4. To find the "speed" of $r^{1/4}$, we use another rule: when you have $r$ (or $x$) raised to a power 'n' ($r^n$), its "speed" is $n \times r^{(n-1)}$. So for $r^{1/4}$, we bring the $\frac{1}{4}$ down and subtract 1 from the power: $\frac{1}{4} \times r^{(\frac{1}{4}-1)}$.
5. Let's do the subtraction in the power: $\frac{1}{4}-1 = \frac{1}{4}-\frac{4}{4} = -\frac{3}{4}$. So, the "speed" of $u$ (which is $u'$) is $\frac{1}{4}r^{-3/4}$.
6. Now, let's put it all together using the rule from step 2:
$g'(r) = 4^{r^{1/4}} \times \ln(4) \times \frac{1}{4}r^{-3/4}$.
7. We can make it look a little bit tidier! Did you know that $\ln(4)$ is the same as $\ln(2^2)$? And a cool logarithm rule says that's $2\ln(2)$.
So, we have: $g'(r) = 4^{r^{1/4}} \times 2\ln(2) \times \frac{1}{4}r^{-3/4}$.
8. Now, let's multiply the numbers: $2 \times \frac{1}{4} = \frac{2}{4} = \frac{1}{2}$.
So, $g'(r) = 4^{r^{1/4}} \times \frac{1}{2} \ln(2) \times r^{-3/4}$.
9. Lastly, remember that $r^{-3/4}$ just means $\frac{1}{r^{3/4}}$. So we can write our final answer like this:
$g'(r) = \frac{\ln(2)}{2 \cdot r^{3/4}} 4^{r^{1/4}}$.
That's how we find the "speed" of this function!

Alternative answer

Answer: $g'(r) = \frac{\ln(4)}{4} \cdot 4^{r^{1/4}} \cdot r^{-3/4}$

Explain
This is a question about finding out how a function changes (that's called differentiating!). It's like finding the speed of something if you know its position! . The solving step is:

First, I looked at the whole function: $g(r)=4^{r^{1 / 4}}$. It's like a special kind of number (4) raised to a power, but that power is also a little math problem ($r^{1/4}$) all by itself! This is called a "function inside a function."

To figure out how this whole thing changes, I started with the outside part, which is $4^{\text{something}}$. I know a special trick for these: when you want to see how $4^x$ changes, it's $4^x$ multiplied by something called $\ln(4)$ (which is just a special number for the base 4).
So, for our problem, the first part of the change is $4^{r^{1/4}} \cdot \ln(4)$.

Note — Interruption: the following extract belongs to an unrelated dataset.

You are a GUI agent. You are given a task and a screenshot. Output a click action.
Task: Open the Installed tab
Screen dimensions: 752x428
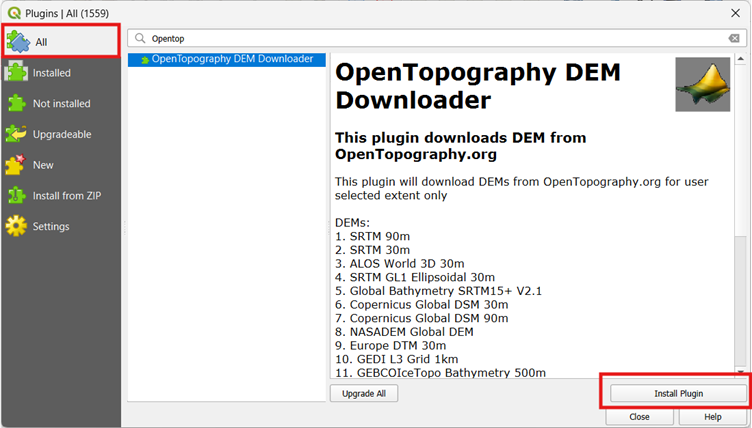click(x=51, y=73)
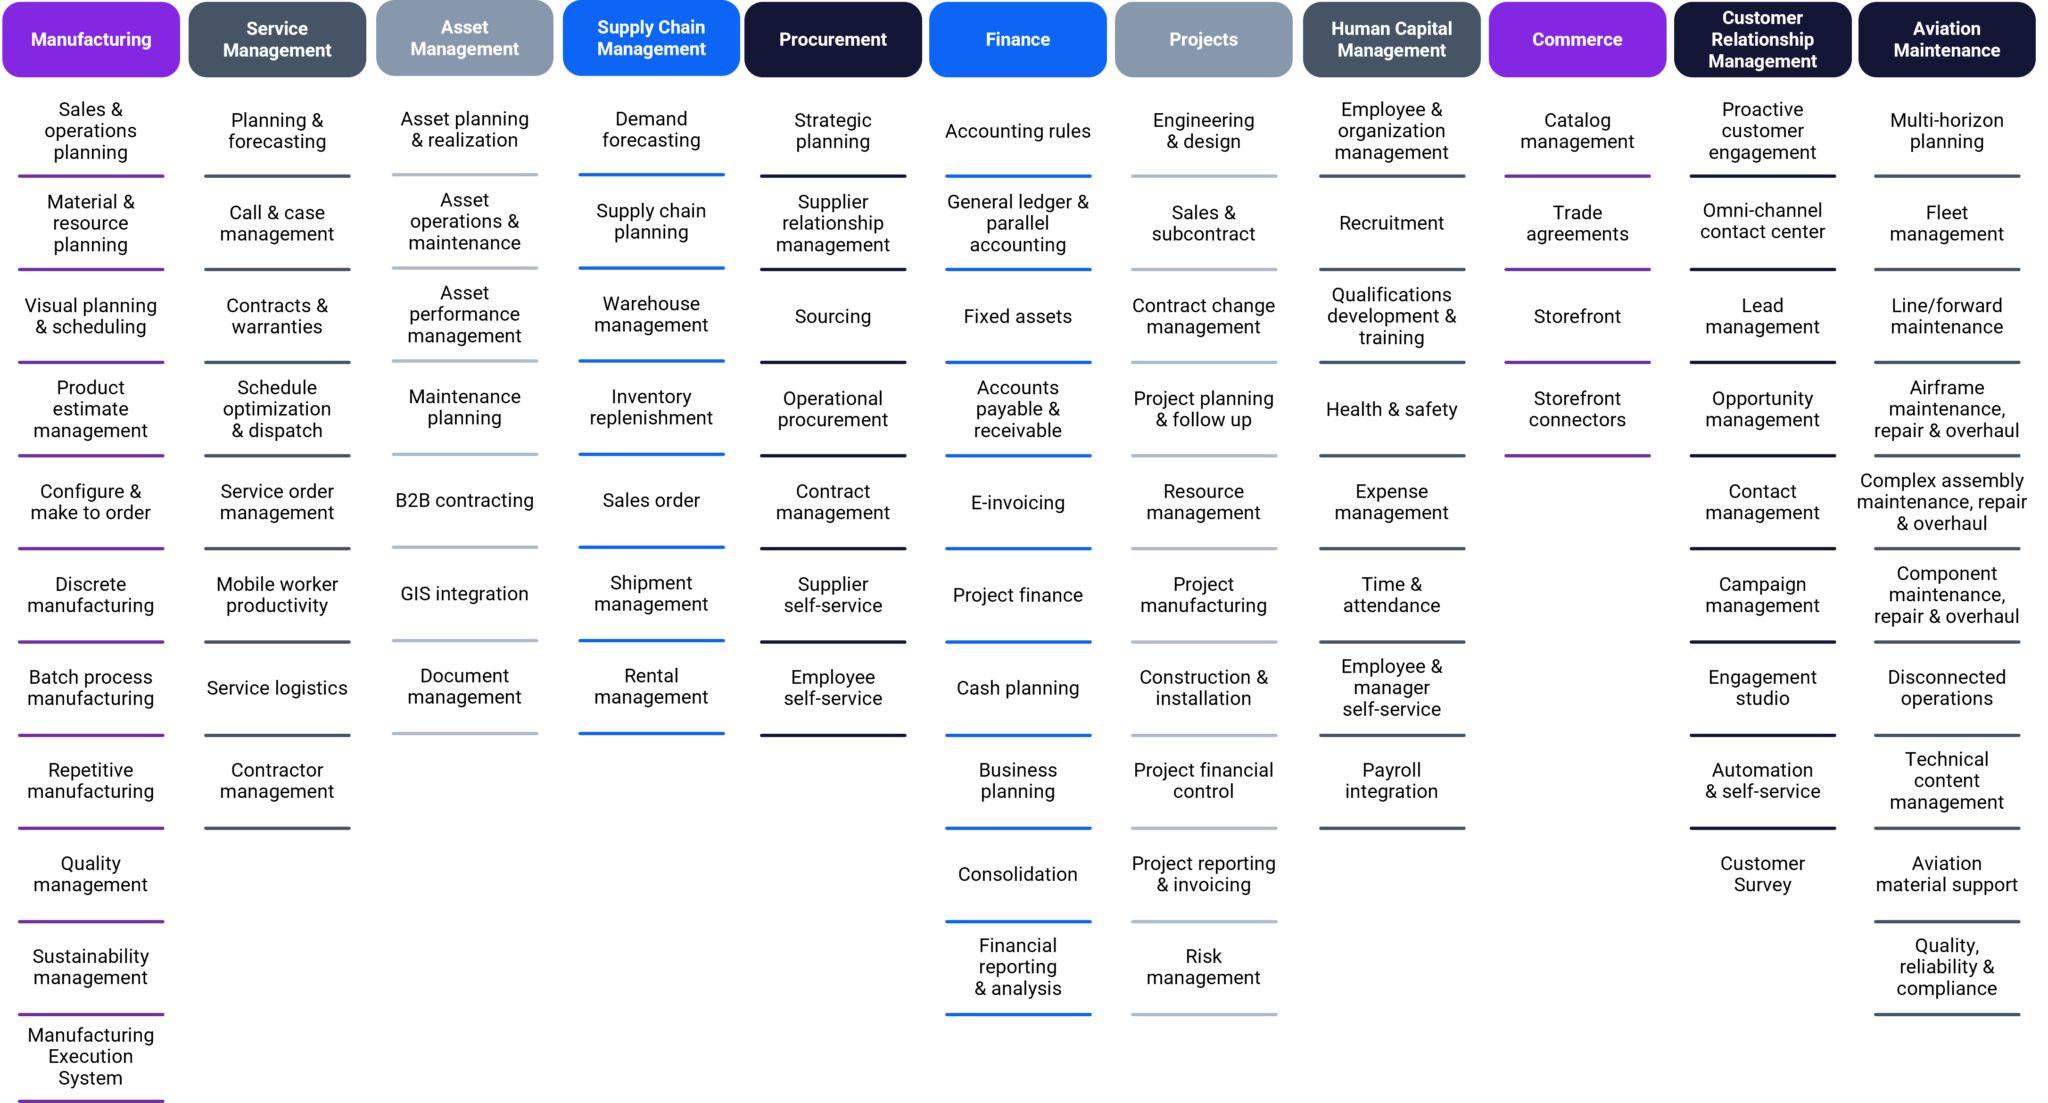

Next, I looked at the "something" part, which is $r^{1/4}$. This is like $r$ raised to a power. I know another trick for these: when you want to see how $r^{\text{power}}$ changes, you take the power, bring it down to multiply, and then make the new power one less than it was before.
So, for $r^{1/4}$, the power is $1/4$. I bring $1/4$ down to multiply, and the new power becomes $1/4 - 1$.
$1/4 - 1$ is like $1/4 - 4/4$, which equals $-3/4$.
So, this part changes into $\frac{1}{4} r^{-3/4}$.

Finally, because our function was a "function inside a function," I just multiply the changes from both parts together! It's like finding the change of the outside layer and then multiplying by the change of the inside layer.
So, I multiply $(4^{r^{1/4}} \cdot \ln(4))$ by $(\frac{1}{4} r^{-3/4})$.
Putting it all neatly together, the answer is: $\frac{1}{4} \cdot \ln(4) \cdot 4^{r^{1/4}} \cdot r^{-3/4}$.